## Your instructions:
Write out each line of the material below once more, exactly as it appears.

## Exercise data:
☆ ☆ ☆ ☆ ☆
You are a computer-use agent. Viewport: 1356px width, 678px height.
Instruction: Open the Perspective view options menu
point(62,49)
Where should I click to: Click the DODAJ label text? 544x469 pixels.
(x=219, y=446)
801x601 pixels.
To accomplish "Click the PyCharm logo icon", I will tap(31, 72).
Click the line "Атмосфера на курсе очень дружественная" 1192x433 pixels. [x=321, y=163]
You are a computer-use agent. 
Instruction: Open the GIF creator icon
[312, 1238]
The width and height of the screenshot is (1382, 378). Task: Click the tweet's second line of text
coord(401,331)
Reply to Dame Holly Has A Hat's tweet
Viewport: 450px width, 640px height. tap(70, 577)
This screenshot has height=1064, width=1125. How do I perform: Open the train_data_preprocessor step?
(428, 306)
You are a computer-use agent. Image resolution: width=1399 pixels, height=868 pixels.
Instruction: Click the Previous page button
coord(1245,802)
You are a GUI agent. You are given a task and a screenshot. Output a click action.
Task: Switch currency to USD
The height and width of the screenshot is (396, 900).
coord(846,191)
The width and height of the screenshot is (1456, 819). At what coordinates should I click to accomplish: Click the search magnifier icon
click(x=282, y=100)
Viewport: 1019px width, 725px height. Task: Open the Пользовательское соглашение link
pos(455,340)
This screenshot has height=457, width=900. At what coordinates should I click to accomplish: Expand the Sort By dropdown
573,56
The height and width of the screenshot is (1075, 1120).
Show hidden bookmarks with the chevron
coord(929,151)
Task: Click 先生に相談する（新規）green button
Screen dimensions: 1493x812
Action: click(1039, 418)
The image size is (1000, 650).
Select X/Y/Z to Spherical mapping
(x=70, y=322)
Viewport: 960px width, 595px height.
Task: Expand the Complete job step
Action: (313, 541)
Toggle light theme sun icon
☆ ☆ ☆ ☆ ☆
## Response below:
You are a computer-use agent. Viewport: 1356px width, 678px height.
Instruction: Open the Perspective view options menu
point(62,49)
Where should I click to: Click the DODAJ label text? 544x469 pixels.
(x=219, y=446)
801x601 pixels.
To accomplish "Click the PyCharm logo icon", I will tap(31, 72).
Click the line "Атмосфера на курсе очень дружественная" 1192x433 pixels. [x=321, y=163]
You are a computer-use agent. 
Instruction: Open the GIF creator icon
[312, 1238]
The width and height of the screenshot is (1382, 378). Task: Click the tweet's second line of text
coord(401,331)
Reply to Dame Holly Has A Hat's tweet
Viewport: 450px width, 640px height. tap(70, 577)
This screenshot has height=1064, width=1125. How do I perform: Open the train_data_preprocessor step?
(428, 306)
You are a computer-use agent. Image resolution: width=1399 pixels, height=868 pixels.
Instruction: Click the Previous page button
coord(1245,802)
You are a GUI agent. You are given a task and a screenshot. Output a click action.
Task: Switch currency to USD
The height and width of the screenshot is (396, 900).
coord(846,191)
The width and height of the screenshot is (1456, 819). At what coordinates should I click to accomplish: Click the search magnifier icon
click(x=282, y=100)
Viewport: 1019px width, 725px height. Task: Open the Пользовательское соглашение link
pos(455,340)
This screenshot has height=457, width=900. At what coordinates should I click to accomplish: Expand the Sort By dropdown
573,56
The height and width of the screenshot is (1075, 1120).
Show hidden bookmarks with the chevron
coord(929,151)
Task: Click 先生に相談する（新規）green button
Screen dimensions: 1493x812
Action: click(1039, 418)
The image size is (1000, 650).
Select X/Y/Z to Spherical mapping
(x=70, y=322)
Viewport: 960px width, 595px height.
Task: Expand the Complete job step
Action: (313, 541)
Toggle light theme sun icon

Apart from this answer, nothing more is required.